# What is being asked
Turn the records below into a Markdown table with two columns, Row and Line. Number each row and leave out blank lines.

§

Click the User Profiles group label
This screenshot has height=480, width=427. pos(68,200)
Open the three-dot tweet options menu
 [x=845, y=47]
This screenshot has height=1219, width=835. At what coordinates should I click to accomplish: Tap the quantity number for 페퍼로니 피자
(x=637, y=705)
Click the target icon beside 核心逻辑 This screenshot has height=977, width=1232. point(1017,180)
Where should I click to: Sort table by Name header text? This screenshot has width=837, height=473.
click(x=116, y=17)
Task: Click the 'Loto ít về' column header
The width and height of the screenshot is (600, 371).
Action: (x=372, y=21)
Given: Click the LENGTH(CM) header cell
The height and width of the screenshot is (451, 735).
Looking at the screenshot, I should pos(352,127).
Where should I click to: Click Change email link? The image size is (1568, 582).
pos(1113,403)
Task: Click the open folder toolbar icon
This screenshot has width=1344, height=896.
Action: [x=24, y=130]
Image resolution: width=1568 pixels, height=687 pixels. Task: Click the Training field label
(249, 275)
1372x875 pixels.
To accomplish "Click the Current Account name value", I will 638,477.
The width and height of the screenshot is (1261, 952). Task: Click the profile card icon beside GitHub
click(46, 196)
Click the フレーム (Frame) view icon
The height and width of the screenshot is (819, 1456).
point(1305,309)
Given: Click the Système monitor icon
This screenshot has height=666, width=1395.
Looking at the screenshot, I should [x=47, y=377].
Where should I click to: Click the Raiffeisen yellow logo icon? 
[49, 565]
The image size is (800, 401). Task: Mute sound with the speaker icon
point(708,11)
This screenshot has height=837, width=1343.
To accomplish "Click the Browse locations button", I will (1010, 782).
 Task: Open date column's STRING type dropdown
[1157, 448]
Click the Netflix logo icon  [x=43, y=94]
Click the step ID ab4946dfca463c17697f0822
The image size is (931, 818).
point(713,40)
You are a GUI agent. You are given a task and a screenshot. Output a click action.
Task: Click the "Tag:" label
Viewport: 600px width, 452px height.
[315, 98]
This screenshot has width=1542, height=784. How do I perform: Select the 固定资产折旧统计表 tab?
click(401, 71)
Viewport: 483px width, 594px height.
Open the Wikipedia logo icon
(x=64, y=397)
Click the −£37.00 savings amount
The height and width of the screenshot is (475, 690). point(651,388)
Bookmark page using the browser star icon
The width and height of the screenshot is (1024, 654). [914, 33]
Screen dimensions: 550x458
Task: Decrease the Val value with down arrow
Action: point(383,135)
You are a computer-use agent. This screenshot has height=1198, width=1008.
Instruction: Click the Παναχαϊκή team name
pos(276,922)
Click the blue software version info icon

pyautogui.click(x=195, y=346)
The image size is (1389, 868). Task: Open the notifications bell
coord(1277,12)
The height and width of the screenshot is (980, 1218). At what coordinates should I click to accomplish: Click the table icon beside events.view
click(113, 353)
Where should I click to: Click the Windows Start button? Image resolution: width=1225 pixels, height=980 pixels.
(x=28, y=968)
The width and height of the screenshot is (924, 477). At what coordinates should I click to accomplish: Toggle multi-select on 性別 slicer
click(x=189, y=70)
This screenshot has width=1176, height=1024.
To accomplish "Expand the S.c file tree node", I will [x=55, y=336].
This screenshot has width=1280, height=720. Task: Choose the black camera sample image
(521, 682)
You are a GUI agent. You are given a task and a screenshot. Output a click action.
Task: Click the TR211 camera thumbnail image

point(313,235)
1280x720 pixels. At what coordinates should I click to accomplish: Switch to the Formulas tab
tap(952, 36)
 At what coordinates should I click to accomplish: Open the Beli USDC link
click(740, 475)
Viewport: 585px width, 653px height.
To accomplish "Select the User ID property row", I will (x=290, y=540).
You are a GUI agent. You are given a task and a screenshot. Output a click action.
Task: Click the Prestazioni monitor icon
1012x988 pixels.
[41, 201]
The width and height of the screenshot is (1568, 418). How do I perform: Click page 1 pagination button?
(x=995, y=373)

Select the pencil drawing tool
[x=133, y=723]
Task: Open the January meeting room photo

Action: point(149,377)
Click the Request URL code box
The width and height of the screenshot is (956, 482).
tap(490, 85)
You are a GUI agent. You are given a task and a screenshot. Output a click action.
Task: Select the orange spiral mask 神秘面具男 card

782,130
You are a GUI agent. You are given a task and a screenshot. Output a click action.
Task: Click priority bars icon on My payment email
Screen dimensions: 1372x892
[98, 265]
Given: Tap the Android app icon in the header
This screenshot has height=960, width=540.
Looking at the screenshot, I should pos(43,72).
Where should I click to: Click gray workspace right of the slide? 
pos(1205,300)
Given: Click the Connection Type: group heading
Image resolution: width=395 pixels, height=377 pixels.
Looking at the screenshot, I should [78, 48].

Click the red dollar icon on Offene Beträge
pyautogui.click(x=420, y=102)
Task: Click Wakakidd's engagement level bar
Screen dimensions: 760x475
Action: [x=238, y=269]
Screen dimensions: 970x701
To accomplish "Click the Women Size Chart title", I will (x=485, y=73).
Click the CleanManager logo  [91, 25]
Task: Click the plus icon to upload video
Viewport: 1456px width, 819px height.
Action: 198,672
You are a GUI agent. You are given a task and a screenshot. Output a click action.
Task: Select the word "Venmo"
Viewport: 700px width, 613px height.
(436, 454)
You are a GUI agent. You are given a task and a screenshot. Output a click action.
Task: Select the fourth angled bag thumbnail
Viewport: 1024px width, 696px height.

§

# Expected answer
| Row | Line |
|---|---|
| 1 | Click the User Profiles group label |
| 2 | This screenshot has height=480, width=427. pos(68,200) |
| 3 | Open the three-dot tweet options menu |
| 4 |  [x=845, y=47] |
| 5 | This screenshot has height=1219, width=835. At what coordinates should I click to accomplish: Tap the quantity number for 페퍼로니 피자 |
| 6 | (x=637, y=705) |
| 7 | Click the target icon beside 核心逻辑 This screenshot has height=977, width=1232. point(1017,180) |
| 8 | Where should I click to: Sort table by Name header text? This screenshot has width=837, height=473. |
| 9 | click(x=116, y=17) |
| 10 | Task: Click the 'Loto ít về' column header |
| 11 | The width and height of the screenshot is (600, 371). |
| 12 | Action: (x=372, y=21) |
| 13 | Given: Click the LENGTH(CM) header cell |
| 14 | The height and width of the screenshot is (451, 735). |
| 15 | Looking at the screenshot, I should pos(352,127). |
| 16 | Where should I click to: Click Change email link? The image size is (1568, 582). |
| 17 | pos(1113,403) |
| 18 | Task: Click the open folder toolbar icon |
| 19 | This screenshot has width=1344, height=896. |
| 20 | Action: [x=24, y=130] |
| 21 | Image resolution: width=1568 pixels, height=687 pixels. Task: Click the Training field label |
| 22 | (249, 275) |
| 23 | 1372x875 pixels. |
| 24 | To accomplish "Click the Current Account name value", I will 638,477. |
| 25 | The width and height of the screenshot is (1261, 952). Task: Click the profile card icon beside GitHub |
| 26 | click(46, 196) |
| 27 | Click the フレーム (Frame) view icon |
| 28 | The height and width of the screenshot is (819, 1456). |
| 29 | point(1305,309) |
| 30 | Given: Click the Système monitor icon |
| 31 | This screenshot has height=666, width=1395. |
| 32 | Looking at the screenshot, I should [x=47, y=377]. |
| 33 | Where should I click to: Click the Raiffeisen yellow logo icon?  |
| 34 | [49, 565] |
| 35 | The image size is (800, 401). Task: Mute sound with the speaker icon |
| 36 | point(708,11) |
| 37 | This screenshot has height=837, width=1343. |
| 38 | To accomplish "Click the Browse locations button", I will (1010, 782). |
| 39 |  Task: Open date column's STRING type dropdown |
| 40 | [1157, 448] |
| 41 | Click the Netflix logo icon  [x=43, y=94] |
| 42 | Click the step ID ab4946dfca463c17697f0822 |
| 43 | The image size is (931, 818). |
| 44 | point(713,40) |
| 45 | You are a GUI agent. You are given a task and a screenshot. Output a click action. |
| 46 | Task: Click the "Tag:" label |
| 47 | Viewport: 600px width, 452px height. |
| 48 | [315, 98] |
| 49 | This screenshot has width=1542, height=784. How do I perform: Select the 固定资产折旧统计表 tab? |
| 50 | click(401, 71) |
| 51 | Viewport: 483px width, 594px height. |
| 52 | Open the Wikipedia logo icon |
| 53 | (x=64, y=397) |
| 54 | Click the −£37.00 savings amount |
| 55 | The height and width of the screenshot is (475, 690). point(651,388) |
| 56 | Bookmark page using the browser star icon |
| 57 | The width and height of the screenshot is (1024, 654). [914, 33] |
| 58 | Screen dimensions: 550x458 |
| 59 | Task: Decrease the Val value with down arrow |
| 60 | Action: point(383,135) |
| 61 | You are a computer-use agent. This screenshot has height=1198, width=1008. |
| 62 | Instruction: Click the Παναχαϊκή team name |
| 63 | pos(276,922) |
| 64 | Click the blue software version info icon |
| 65 | pyautogui.click(x=195, y=346) |
| 66 | The image size is (1389, 868). Task: Open the notifications bell |
| 67 | coord(1277,12) |
| 68 | The height and width of the screenshot is (980, 1218). At what coordinates should I click to accomplish: Click the table icon beside events.view |
| 69 | click(113, 353) |
| 70 | Where should I click to: Click the Windows Start button? Image resolution: width=1225 pixels, height=980 pixels. |
| 71 | (x=28, y=968) |
| 72 | The width and height of the screenshot is (924, 477). At what coordinates should I click to accomplish: Toggle multi-select on 性別 slicer |
| 73 | click(x=189, y=70) |
| 74 | This screenshot has width=1176, height=1024. |
| 75 | To accomplish "Expand the S.c file tree node", I will [x=55, y=336]. |
| 76 | This screenshot has width=1280, height=720. Task: Choose the black camera sample image |
| 77 | (521, 682) |
| 78 | You are a GUI agent. You are given a task and a screenshot. Output a click action. |
| 79 | Task: Click the TR211 camera thumbnail image |
| 80 | point(313,235) |
| 81 | 1280x720 pixels. At what coordinates should I click to accomplish: Switch to the Formulas tab |
| 82 | tap(952, 36) |
| 83 |  At what coordinates should I click to accomplish: Open the Beli USDC link |
| 84 | click(740, 475) |
| 85 | Viewport: 585px width, 653px height. |
| 86 | To accomplish "Select the User ID property row", I will (x=290, y=540). |
| 87 | You are a GUI agent. You are given a task and a screenshot. Output a click action. |
| 88 | Task: Click the Prestazioni monitor icon |
| 89 | 1012x988 pixels. |
| 90 | [41, 201] |
| 91 | The width and height of the screenshot is (1568, 418). How do I perform: Click page 1 pagination button? |
| 92 | (x=995, y=373) |
| 93 | Select the pencil drawing tool |
| 94 | [x=133, y=723] |
| 95 | Task: Open the January meeting room photo |
| 96 | Action: point(149,377) |
| 97 | Click the Request URL code box |
| 98 | The width and height of the screenshot is (956, 482). |
| 99 | tap(490, 85) |
| 100 | You are a GUI agent. You are given a task and a screenshot. Output a click action. |
| 101 | Task: Select the orange spiral mask 神秘面具男 card |
| 102 | 782,130 |
| 103 | You are a GUI agent. You are given a task and a screenshot. Output a click action. |
| 104 | Task: Click priority bars icon on My payment email |
| 105 | Screen dimensions: 1372x892 |
| 106 | [98, 265] |
| 107 | Given: Tap the Android app icon in the header |
| 108 | This screenshot has height=960, width=540. |
| 109 | Looking at the screenshot, I should pos(43,72). |
| 110 | Where should I click to: Click gray workspace right of the slide?  |
| 111 | pos(1205,300) |
| 112 | Given: Click the Connection Type: group heading |
| 113 | Image resolution: width=395 pixels, height=377 pixels. |
| 114 | Looking at the screenshot, I should [78, 48]. |
| 115 | Click the red dollar icon on Offene Beträge |
| 116 | pyautogui.click(x=420, y=102) |
| 117 | Task: Click Wakakidd's engagement level bar |
| 118 | Screen dimensions: 760x475 |
| 119 | Action: [x=238, y=269] |
| 120 | Screen dimensions: 970x701 |
| 121 | To accomplish "Click the Women Size Chart title", I will (x=485, y=73). |
| 122 | Click the CleanManager logo  [91, 25] |
| 123 | Task: Click the plus icon to upload video |
| 124 | Viewport: 1456px width, 819px height. |
| 125 | Action: 198,672 |
| 126 | You are a GUI agent. You are given a task and a screenshot. Output a click action. |
| 127 | Task: Select the word "Venmo" |
| 128 | Viewport: 700px width, 613px height. |
| 129 | (436, 454) |
| 130 | You are a GUI agent. You are given a task and a screenshot. Output a click action. |
| 131 | Task: Select the fourth angled bag thumbnail |
| 132 | Viewport: 1024px width, 696px height. |